▸ EXERCISE REQUIREMENTS
Identify each line in the data below that contains the string "name", treating uppercase and lowercase letters as distinct, and reproduce every such line.

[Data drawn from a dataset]
--- --- ---

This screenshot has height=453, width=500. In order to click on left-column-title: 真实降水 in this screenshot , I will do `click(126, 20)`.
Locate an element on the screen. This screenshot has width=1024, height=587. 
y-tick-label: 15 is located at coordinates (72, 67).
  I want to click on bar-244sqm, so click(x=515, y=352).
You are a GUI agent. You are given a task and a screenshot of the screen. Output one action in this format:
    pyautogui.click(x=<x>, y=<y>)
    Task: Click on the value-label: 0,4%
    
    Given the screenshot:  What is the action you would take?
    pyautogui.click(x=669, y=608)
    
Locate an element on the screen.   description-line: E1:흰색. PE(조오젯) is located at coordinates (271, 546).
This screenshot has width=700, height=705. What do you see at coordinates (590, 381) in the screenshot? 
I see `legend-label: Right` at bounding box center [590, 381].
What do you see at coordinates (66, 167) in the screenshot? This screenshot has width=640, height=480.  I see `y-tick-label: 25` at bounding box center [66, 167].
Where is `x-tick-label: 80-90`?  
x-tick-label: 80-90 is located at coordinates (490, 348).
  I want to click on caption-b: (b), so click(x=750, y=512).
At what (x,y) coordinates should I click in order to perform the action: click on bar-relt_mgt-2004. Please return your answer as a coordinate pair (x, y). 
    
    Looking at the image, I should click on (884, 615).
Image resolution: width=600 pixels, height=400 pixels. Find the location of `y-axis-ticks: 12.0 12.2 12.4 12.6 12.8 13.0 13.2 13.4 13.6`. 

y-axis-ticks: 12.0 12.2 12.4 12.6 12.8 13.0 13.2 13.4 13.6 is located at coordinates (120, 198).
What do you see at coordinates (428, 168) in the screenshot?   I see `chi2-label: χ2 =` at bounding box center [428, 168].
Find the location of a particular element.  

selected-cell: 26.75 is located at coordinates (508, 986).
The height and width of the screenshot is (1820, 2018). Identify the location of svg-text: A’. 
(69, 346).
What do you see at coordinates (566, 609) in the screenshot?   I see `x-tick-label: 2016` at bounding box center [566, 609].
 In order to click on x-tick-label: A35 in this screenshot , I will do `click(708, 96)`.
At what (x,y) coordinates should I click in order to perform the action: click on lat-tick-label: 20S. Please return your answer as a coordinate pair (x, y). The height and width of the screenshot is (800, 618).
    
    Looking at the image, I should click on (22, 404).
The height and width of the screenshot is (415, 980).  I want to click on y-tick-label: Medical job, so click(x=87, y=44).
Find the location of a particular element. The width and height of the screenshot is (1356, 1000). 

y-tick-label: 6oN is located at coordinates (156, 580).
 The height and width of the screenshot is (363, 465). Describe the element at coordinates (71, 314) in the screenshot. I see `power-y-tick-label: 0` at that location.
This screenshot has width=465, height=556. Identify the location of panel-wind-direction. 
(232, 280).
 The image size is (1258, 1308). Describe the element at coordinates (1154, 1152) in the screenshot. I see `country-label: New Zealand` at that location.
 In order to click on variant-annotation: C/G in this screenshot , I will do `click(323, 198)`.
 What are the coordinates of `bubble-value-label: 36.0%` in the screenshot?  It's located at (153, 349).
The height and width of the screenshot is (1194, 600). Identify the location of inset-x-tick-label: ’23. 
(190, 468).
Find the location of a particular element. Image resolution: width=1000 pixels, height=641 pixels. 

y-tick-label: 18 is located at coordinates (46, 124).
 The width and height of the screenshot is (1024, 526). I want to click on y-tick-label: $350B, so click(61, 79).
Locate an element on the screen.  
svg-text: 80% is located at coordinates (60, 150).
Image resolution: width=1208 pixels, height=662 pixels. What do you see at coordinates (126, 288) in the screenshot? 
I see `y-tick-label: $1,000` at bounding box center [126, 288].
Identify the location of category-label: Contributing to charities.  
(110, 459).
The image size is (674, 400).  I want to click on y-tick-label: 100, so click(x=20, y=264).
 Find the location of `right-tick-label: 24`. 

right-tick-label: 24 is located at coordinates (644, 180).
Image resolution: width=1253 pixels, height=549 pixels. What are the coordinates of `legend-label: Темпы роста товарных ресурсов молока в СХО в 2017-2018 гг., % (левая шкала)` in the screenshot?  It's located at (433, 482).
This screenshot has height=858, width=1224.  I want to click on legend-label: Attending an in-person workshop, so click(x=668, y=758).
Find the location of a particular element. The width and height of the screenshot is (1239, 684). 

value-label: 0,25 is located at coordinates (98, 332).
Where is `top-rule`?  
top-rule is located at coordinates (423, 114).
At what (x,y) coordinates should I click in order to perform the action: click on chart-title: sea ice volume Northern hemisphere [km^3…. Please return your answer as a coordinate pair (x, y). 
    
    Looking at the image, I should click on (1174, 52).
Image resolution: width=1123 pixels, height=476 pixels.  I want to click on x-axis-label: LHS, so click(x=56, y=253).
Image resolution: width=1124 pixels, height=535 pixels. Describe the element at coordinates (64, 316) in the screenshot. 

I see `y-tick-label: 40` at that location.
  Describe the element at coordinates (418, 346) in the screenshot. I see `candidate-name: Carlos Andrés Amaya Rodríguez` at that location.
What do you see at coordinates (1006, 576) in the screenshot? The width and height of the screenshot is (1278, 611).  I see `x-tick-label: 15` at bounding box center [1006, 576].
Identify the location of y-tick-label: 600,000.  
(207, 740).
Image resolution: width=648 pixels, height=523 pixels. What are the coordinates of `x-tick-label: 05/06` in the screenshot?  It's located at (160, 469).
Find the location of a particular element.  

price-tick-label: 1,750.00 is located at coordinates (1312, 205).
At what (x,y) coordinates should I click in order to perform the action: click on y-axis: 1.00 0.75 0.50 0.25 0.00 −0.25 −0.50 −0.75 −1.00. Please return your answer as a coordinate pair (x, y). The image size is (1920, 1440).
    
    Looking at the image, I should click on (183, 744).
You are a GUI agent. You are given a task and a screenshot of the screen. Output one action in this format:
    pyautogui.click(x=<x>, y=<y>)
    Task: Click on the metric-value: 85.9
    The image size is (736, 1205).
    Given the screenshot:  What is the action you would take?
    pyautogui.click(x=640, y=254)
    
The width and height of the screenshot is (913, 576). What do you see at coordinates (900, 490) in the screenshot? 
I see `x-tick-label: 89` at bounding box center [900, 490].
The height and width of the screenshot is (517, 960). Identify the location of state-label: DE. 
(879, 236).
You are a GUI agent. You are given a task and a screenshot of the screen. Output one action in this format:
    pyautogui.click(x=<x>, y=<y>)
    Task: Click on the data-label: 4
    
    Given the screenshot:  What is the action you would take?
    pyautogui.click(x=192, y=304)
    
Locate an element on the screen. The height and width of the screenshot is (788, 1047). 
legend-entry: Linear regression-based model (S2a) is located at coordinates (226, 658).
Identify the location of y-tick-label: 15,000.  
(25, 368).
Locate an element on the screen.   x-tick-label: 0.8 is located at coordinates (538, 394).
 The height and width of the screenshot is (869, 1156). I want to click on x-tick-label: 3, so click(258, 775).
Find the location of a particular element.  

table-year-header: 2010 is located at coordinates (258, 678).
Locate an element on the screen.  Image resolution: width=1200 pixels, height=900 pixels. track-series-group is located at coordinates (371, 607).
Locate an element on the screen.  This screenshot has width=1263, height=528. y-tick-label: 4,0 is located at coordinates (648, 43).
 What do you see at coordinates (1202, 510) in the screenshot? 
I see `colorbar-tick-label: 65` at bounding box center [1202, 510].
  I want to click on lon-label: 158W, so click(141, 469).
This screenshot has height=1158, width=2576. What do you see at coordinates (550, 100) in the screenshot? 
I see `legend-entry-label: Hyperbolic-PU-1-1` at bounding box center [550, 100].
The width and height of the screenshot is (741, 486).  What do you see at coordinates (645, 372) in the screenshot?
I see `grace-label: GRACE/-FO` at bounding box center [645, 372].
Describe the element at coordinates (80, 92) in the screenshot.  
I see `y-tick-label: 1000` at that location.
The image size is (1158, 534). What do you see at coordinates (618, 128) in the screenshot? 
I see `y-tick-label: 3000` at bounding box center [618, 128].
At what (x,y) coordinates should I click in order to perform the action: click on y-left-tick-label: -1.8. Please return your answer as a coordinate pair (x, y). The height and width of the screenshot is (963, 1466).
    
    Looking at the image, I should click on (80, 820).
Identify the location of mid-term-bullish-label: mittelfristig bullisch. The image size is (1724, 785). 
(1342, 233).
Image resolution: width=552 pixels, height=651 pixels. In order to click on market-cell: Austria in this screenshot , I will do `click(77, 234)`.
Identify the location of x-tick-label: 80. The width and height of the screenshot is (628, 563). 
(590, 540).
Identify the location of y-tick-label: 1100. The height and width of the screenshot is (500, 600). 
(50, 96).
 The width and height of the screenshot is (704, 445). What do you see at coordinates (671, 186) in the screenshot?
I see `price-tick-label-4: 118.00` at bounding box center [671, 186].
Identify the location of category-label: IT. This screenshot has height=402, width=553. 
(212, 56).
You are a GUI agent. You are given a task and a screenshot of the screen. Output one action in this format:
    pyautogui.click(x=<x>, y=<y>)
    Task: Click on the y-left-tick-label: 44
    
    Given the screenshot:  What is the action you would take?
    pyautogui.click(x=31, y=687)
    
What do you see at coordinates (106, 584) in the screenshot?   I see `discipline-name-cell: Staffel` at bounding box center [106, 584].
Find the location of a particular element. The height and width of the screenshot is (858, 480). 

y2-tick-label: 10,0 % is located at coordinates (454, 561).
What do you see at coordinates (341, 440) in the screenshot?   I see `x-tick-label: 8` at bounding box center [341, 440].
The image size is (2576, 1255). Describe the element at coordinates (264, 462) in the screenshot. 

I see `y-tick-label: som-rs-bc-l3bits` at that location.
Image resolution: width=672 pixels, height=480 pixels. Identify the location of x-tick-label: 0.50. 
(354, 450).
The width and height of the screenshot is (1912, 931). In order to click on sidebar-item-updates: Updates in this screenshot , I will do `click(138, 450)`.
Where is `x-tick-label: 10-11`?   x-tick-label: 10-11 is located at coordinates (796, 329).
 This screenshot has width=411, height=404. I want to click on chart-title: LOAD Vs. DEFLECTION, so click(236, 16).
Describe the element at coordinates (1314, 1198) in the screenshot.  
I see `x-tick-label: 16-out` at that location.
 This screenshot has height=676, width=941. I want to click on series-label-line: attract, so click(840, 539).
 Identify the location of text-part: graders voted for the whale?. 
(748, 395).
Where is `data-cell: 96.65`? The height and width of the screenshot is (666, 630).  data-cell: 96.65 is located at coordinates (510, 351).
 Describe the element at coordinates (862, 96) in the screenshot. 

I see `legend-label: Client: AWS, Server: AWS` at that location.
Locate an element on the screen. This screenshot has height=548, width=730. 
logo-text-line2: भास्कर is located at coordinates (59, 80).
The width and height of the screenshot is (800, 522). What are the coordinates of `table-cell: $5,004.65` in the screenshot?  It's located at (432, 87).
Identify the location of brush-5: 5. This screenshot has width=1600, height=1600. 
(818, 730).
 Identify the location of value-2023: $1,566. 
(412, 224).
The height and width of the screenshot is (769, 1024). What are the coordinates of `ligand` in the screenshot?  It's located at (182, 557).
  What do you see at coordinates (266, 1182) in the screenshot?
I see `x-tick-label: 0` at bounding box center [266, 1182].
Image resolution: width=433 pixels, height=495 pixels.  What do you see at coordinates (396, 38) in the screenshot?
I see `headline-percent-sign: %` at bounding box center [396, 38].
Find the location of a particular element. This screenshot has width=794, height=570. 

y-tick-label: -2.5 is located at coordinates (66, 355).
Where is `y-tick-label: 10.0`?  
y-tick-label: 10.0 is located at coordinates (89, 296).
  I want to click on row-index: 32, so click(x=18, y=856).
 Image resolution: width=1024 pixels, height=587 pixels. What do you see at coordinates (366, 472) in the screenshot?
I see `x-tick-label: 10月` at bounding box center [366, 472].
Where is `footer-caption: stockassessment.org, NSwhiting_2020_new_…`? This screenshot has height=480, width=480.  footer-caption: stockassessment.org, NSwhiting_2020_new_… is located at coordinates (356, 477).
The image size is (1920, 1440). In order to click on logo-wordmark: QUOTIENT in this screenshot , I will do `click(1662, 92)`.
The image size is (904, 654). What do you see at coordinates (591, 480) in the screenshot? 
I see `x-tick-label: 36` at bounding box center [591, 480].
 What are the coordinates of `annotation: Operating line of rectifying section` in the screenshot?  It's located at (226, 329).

--- --- ---

▸ SOLVED EXERCISE
  Describe the element at coordinates (418, 346) in the screenshot. I see `candidate-name: Carlos Andrés Amaya Rodríguez` at that location.
What do you see at coordinates (106, 584) in the screenshot?   I see `discipline-name-cell: Staffel` at bounding box center [106, 584].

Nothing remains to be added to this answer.